As the khat ban approached, DrugScience commissioned a review of khat harms, following the detailed and rigorous report from the UK Government Advisory Council on the Misuse of Drugs earlier that year. DrugScience’s review provided independent corroboration of the ACMD’s findings that the harms of khat cannot justify a ban and that community measures should be used instead of criminalisation to address khat harms. The review was also used to launch DrugScience’s own journal – Drug Science, Policy and Law. Regrettably, the UK Government elected to ignore the evidence-based opinions of both its own Advisory Council and DrugScience – as it had done with both mephedrone and drug-driving legislation. Khat was banned in the UK in June 2014.

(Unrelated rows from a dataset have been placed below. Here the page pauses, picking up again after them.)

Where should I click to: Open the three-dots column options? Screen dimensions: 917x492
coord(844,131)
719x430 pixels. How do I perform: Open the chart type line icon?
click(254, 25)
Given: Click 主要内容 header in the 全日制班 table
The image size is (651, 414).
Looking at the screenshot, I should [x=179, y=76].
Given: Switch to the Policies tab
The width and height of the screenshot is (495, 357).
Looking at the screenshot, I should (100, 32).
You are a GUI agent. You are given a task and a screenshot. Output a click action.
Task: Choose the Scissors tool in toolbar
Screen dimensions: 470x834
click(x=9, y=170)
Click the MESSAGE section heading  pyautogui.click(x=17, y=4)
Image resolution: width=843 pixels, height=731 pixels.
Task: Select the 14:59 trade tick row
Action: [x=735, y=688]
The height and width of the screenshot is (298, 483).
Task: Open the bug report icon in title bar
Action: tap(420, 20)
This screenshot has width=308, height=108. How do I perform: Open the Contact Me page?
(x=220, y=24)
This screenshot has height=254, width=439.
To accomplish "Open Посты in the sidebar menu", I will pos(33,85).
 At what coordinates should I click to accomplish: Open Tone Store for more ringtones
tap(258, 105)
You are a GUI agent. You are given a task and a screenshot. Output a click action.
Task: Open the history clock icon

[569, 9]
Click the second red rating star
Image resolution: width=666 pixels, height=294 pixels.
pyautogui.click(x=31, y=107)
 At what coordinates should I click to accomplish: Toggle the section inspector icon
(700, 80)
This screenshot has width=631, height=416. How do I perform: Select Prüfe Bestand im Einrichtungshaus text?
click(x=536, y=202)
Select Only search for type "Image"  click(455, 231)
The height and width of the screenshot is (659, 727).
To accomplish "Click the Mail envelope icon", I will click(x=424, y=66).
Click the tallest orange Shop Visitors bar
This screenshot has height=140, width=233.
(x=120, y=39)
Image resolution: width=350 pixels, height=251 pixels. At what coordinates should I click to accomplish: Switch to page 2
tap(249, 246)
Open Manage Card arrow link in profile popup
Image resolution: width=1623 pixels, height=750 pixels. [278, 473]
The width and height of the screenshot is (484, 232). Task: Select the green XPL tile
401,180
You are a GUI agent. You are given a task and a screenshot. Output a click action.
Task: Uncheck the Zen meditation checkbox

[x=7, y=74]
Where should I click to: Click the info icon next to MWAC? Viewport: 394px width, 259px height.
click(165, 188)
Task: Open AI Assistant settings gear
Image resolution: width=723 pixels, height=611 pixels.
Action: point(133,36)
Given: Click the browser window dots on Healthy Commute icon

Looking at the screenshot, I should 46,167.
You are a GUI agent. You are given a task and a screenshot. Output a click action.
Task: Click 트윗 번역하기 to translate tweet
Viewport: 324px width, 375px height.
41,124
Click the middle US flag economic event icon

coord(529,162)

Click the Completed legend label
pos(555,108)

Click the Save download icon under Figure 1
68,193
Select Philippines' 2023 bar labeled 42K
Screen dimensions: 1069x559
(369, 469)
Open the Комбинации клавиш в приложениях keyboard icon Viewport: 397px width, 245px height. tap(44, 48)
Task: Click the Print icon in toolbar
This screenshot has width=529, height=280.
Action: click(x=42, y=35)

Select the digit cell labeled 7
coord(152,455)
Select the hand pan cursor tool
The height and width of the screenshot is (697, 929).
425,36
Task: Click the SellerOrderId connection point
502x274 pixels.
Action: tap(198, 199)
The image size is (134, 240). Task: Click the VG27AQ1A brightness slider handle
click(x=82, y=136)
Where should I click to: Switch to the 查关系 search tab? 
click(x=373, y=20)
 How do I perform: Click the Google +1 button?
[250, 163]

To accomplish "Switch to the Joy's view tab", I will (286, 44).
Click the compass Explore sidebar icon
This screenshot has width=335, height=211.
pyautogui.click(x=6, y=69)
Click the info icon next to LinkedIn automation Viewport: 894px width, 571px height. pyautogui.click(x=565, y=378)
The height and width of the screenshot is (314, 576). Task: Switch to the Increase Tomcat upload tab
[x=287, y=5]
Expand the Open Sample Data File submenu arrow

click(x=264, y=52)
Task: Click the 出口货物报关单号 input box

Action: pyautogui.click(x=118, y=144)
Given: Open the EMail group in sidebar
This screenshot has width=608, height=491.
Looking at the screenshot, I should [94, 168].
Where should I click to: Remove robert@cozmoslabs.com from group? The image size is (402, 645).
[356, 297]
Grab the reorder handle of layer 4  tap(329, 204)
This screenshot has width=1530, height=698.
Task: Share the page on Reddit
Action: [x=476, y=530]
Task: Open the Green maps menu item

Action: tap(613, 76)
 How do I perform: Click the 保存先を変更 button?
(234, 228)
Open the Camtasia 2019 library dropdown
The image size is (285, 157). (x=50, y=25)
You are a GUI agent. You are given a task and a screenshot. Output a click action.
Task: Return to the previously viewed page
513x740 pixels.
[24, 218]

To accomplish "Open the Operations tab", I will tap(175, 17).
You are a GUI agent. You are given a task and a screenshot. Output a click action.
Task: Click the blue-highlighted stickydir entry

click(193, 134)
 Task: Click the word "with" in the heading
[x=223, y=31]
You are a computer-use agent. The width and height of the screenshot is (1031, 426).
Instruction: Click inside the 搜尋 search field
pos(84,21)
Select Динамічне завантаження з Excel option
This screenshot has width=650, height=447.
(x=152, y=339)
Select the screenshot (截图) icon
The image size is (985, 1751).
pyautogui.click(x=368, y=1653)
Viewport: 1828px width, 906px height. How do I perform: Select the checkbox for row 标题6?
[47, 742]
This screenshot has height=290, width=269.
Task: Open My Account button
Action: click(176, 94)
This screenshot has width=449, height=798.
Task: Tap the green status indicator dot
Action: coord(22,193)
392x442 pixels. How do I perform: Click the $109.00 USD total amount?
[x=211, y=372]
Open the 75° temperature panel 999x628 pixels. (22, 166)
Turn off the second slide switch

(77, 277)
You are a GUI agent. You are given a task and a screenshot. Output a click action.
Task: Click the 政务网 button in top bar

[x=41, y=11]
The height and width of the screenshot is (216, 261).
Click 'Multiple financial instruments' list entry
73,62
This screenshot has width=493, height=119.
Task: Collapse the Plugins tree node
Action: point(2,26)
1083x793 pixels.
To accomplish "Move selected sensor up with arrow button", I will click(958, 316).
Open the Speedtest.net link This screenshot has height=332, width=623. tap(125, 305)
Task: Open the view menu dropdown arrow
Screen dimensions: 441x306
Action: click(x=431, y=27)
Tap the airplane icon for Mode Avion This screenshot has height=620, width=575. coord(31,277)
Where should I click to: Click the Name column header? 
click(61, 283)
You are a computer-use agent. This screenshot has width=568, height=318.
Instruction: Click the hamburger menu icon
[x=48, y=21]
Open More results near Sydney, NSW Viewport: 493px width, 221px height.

The review used a different approach to the ACMD that helps put the harms of khat in context. Our review structured its analysis of the evidence using a model that evaluates a drug on 16 criteria which collectively encapsulate the ways in which drugs do harm – a “multi-criteria decision analysis”. The criteria were defined by the ACMD in 2009, then developed further in later work by DrugScience – Drug Harms in the UK and Harms of Nicotine Products. By scoring the harm a drug does in each category, it is easier to compare their dangers and come to rational decisions over how different drugs should be controlled.
This review on khat clearly shows that the evidence does not support a ban. If the government are serious about reducing the potential for damage from khat use then the recommendations of our review and those of the ACMD’s report should be put in place. What motivation does the government have to criminalise users when the evidence of harm is flimsy at best?
Dr Tim Williams Co-author, addiction psychiatrist and co-author of the ACMD’s 2005 khat report
Results and Interpretation of Tables
The tables above/below use the scores given to alcohol and khat from DrugScience’s Drug Harms in the UK paper, along with text derived from the findings of the ACMD and DrugScience reviews.
In the original multicriteria decision analysis research the scores for harm were weighted in accordance with their relative importance (i.e. littering matters less than death) and added up. Alcohol got a total score of 72, the highest of any drug. Khat scored 9.
Harms to user
Khat Harms to society
It is vital that any work detailing drug harms acknowledges its limitations and caveats. Drug harms are multi-faceted and highly complex – please consider the points below as you evaluate the results tables:
The tables show that the harms of khat are very much lower than the harms of alcohol. It should be noted that whilst alcohol is well researched, and therefore future study is unlikely to change the scores much, khat is poorly researched, so future work may result in changes in the evaluations given. However, enough is already known of its pharmacology to conclude that future research will not show that khat is harmless, nor will it turn out to be comparably harmful to alcohol. To take the first row of the table as an example, future research will not reveal khat to cause frequent overdose deaths as alcohol does.
This method of evaluating drugs is by its nature conservative, because it only considers the harms associated with khat and alcohol, whereas it could be argued that these need balancing against benefits. For example the social harms of the drugs are evaluated but not any social benefits, their cost to the economy is evaluated but not the gains in tax.
The first table shows the risks to users themselves, and so the harms of alcohol can be compared directly to the harms of khat. The second table depicts the risks that apply to UK society as a whole. Therefore, the total amount of harm is strongly influenced by the high prevalence of alcohol and low prevalence of khat. This means the figures cannot be compared in such a straightforward way. The harms for UK society from khat are all ‘negligible’, because they are scaled in proportion to the harms of alcohol and other drugs, and less than 0.2% percent of the UK population use khat. This is a ‘bird’s eye view’ assessment of the UK situation and should not be mistaken as implying that within the small groups that use khat, the harms are all negligible. Some may not be.